### Collected data
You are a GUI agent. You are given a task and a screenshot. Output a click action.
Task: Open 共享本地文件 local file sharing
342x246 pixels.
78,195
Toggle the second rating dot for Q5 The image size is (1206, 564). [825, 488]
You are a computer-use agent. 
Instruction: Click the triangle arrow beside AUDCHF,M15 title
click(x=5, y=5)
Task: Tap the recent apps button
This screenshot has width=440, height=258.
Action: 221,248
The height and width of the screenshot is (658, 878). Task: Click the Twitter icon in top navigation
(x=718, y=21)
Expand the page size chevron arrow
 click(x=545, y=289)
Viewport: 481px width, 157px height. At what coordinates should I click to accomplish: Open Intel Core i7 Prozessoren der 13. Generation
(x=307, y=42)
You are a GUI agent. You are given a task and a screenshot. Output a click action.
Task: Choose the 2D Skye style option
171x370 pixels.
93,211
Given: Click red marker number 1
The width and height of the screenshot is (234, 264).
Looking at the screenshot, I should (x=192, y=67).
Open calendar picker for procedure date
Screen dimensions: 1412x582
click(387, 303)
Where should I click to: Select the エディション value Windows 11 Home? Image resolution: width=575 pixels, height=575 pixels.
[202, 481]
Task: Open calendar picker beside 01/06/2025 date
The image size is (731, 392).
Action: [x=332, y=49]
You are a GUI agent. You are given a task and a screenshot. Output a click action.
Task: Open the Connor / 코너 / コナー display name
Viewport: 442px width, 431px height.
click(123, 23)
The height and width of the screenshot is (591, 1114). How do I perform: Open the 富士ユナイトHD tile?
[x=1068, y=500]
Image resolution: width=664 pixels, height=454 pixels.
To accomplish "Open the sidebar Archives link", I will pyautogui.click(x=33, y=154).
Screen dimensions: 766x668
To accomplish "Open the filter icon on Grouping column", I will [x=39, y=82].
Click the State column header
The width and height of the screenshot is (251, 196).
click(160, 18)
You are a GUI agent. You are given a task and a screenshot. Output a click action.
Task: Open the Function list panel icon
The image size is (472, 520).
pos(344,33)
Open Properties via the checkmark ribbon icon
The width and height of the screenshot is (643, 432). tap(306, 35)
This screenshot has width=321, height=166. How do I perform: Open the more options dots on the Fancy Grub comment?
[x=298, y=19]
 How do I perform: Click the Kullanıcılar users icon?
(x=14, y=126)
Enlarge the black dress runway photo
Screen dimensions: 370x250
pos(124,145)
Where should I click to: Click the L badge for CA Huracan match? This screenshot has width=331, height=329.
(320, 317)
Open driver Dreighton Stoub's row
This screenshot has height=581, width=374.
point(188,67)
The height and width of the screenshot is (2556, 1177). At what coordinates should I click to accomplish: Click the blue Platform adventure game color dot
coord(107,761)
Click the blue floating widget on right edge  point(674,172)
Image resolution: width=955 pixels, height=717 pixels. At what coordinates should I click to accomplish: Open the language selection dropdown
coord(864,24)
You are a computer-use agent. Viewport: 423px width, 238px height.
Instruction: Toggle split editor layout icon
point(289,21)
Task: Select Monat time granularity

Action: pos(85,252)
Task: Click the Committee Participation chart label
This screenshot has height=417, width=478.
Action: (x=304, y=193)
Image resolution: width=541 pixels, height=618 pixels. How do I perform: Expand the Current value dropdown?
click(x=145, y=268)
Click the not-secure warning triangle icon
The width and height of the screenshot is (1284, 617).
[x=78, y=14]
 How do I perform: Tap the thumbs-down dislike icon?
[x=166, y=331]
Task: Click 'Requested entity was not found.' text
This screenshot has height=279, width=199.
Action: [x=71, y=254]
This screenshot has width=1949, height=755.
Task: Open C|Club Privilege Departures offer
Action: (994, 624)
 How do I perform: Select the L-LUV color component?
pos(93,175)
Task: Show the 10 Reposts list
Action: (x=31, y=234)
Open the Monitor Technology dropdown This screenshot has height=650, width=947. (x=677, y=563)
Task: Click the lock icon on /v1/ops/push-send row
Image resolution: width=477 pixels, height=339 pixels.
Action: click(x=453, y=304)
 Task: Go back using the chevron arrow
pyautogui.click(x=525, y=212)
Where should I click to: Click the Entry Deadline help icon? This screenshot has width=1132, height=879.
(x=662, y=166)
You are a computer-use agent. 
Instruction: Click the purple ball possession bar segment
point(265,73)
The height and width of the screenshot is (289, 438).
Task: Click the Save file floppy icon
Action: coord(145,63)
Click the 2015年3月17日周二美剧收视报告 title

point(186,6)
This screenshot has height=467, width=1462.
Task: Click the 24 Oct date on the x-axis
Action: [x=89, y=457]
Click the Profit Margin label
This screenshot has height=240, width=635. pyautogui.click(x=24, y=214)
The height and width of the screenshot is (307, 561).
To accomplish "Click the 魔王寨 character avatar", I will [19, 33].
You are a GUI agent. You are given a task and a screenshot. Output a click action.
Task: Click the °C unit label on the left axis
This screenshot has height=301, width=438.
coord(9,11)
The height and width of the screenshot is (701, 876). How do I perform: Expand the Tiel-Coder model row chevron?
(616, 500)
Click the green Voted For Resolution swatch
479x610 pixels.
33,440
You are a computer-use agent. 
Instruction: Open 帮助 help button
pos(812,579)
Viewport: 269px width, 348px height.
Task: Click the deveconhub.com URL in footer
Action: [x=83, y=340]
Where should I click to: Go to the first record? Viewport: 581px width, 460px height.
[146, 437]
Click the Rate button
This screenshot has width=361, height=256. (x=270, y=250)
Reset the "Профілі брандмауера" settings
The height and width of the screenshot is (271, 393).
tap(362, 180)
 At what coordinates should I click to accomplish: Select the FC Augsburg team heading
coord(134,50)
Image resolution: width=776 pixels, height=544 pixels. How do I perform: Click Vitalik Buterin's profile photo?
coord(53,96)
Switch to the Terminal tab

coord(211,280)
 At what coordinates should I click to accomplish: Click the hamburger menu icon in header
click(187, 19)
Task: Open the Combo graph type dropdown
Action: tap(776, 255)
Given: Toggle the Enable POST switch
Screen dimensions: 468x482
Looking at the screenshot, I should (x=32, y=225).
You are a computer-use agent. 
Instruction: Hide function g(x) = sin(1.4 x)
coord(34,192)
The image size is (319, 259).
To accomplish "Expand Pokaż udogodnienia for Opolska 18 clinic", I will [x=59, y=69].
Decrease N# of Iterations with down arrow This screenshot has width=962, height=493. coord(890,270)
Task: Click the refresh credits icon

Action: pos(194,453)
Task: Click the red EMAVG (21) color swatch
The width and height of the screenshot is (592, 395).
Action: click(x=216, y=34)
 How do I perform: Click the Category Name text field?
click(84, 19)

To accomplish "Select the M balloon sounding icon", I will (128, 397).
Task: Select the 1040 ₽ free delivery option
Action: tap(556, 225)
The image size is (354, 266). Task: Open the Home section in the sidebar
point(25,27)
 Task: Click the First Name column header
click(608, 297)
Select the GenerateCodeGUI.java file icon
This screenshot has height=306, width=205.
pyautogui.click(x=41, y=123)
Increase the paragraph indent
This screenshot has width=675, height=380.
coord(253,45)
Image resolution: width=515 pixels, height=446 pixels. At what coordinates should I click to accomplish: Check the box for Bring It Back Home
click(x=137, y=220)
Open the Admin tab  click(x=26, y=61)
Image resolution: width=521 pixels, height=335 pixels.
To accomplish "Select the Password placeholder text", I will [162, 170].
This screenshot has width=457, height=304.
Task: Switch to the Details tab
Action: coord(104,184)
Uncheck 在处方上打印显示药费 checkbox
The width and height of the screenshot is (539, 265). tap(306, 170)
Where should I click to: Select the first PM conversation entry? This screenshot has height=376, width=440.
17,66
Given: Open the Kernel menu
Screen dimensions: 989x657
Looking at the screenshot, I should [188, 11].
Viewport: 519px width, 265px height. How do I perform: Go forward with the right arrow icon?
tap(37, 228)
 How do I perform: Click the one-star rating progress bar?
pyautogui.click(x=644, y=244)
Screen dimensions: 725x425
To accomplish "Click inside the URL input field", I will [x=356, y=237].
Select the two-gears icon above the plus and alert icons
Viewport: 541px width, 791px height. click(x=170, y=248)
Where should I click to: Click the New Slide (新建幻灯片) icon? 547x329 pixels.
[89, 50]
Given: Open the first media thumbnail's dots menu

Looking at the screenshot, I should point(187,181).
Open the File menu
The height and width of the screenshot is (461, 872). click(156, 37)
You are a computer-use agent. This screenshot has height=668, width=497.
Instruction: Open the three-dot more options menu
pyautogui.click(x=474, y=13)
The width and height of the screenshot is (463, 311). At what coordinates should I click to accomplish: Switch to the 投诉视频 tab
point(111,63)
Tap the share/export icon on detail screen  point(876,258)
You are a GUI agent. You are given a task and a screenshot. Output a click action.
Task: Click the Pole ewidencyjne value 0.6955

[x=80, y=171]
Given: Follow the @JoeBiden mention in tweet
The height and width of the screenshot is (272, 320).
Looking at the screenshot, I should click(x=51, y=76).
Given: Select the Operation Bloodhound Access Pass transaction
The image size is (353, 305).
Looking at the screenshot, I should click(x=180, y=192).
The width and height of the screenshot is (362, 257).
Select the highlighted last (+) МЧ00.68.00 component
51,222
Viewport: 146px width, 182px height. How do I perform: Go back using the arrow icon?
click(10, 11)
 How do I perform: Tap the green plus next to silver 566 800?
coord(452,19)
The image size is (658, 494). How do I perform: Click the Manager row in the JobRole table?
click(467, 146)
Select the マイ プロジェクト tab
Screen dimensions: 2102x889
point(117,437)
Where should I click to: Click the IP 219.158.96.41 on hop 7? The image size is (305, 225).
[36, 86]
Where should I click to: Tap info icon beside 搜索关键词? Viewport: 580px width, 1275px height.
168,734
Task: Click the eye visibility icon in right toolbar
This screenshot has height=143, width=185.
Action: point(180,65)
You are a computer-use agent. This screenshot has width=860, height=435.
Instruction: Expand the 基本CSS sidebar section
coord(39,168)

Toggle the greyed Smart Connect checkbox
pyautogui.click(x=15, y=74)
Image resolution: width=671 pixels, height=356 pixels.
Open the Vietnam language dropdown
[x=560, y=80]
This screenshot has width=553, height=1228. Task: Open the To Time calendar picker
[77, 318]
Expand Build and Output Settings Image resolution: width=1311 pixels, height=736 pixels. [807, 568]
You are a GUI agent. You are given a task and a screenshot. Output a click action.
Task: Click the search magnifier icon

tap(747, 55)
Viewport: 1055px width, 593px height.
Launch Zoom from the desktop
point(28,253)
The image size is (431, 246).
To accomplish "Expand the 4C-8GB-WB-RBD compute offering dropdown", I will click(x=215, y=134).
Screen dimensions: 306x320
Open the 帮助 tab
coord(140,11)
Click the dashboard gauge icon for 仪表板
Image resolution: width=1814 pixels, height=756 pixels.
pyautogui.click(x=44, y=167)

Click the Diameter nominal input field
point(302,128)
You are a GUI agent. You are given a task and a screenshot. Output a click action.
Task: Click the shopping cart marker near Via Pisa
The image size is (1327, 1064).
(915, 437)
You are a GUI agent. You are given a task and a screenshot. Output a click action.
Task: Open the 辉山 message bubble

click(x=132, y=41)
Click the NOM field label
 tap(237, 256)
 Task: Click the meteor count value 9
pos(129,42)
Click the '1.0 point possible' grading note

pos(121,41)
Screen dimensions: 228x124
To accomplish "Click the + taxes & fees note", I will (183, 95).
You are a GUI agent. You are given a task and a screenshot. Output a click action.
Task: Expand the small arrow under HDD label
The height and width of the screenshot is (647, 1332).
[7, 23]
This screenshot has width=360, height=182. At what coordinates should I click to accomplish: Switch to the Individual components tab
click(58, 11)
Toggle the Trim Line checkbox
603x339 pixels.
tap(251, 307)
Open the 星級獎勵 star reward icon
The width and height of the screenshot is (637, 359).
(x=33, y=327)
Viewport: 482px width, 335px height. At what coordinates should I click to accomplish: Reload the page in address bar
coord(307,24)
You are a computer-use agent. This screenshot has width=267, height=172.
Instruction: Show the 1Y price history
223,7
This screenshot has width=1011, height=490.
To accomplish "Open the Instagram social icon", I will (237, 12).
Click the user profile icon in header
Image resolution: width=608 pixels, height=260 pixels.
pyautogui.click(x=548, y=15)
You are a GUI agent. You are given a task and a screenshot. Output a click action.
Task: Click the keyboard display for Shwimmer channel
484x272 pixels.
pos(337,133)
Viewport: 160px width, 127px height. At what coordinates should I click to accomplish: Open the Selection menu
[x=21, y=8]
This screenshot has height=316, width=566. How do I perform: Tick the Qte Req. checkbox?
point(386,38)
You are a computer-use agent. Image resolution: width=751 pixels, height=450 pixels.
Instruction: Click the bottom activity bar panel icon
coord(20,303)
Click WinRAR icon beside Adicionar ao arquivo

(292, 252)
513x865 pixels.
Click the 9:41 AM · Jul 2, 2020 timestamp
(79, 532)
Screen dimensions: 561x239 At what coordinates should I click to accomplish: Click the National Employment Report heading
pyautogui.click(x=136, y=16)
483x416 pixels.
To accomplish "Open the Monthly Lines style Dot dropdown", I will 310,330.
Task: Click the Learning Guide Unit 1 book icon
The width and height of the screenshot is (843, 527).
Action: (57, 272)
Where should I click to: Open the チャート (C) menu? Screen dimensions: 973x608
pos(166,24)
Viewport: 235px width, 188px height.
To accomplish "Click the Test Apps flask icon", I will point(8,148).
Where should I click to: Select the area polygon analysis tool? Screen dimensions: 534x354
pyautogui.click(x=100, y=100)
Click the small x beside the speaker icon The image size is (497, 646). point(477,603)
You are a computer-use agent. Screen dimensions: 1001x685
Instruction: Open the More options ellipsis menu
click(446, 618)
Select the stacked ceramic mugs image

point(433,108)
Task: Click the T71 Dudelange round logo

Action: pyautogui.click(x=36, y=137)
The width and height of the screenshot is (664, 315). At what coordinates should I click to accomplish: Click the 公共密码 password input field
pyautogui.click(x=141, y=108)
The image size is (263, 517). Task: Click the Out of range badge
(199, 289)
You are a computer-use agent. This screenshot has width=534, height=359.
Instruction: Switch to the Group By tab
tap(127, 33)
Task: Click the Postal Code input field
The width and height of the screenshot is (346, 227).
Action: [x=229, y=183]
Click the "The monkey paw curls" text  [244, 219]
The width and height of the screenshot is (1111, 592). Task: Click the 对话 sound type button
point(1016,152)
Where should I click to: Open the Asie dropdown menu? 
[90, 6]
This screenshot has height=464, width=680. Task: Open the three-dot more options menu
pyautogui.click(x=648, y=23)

### Task goal
Keeping every character as it is, restate the lines above that run from the line with "Task: Open the Connor / 코너 / コナー display name" through the line with "Image resolution: width=664", both included, and nothing else.

### Task response
Task: Open the Connor / 코너 / コナー display name
Viewport: 442px width, 431px height.
click(123, 23)
The height and width of the screenshot is (591, 1114). How do I perform: Open the 富士ユナイトHD tile?
[x=1068, y=500]
Image resolution: width=664 pixels, height=454 pixels.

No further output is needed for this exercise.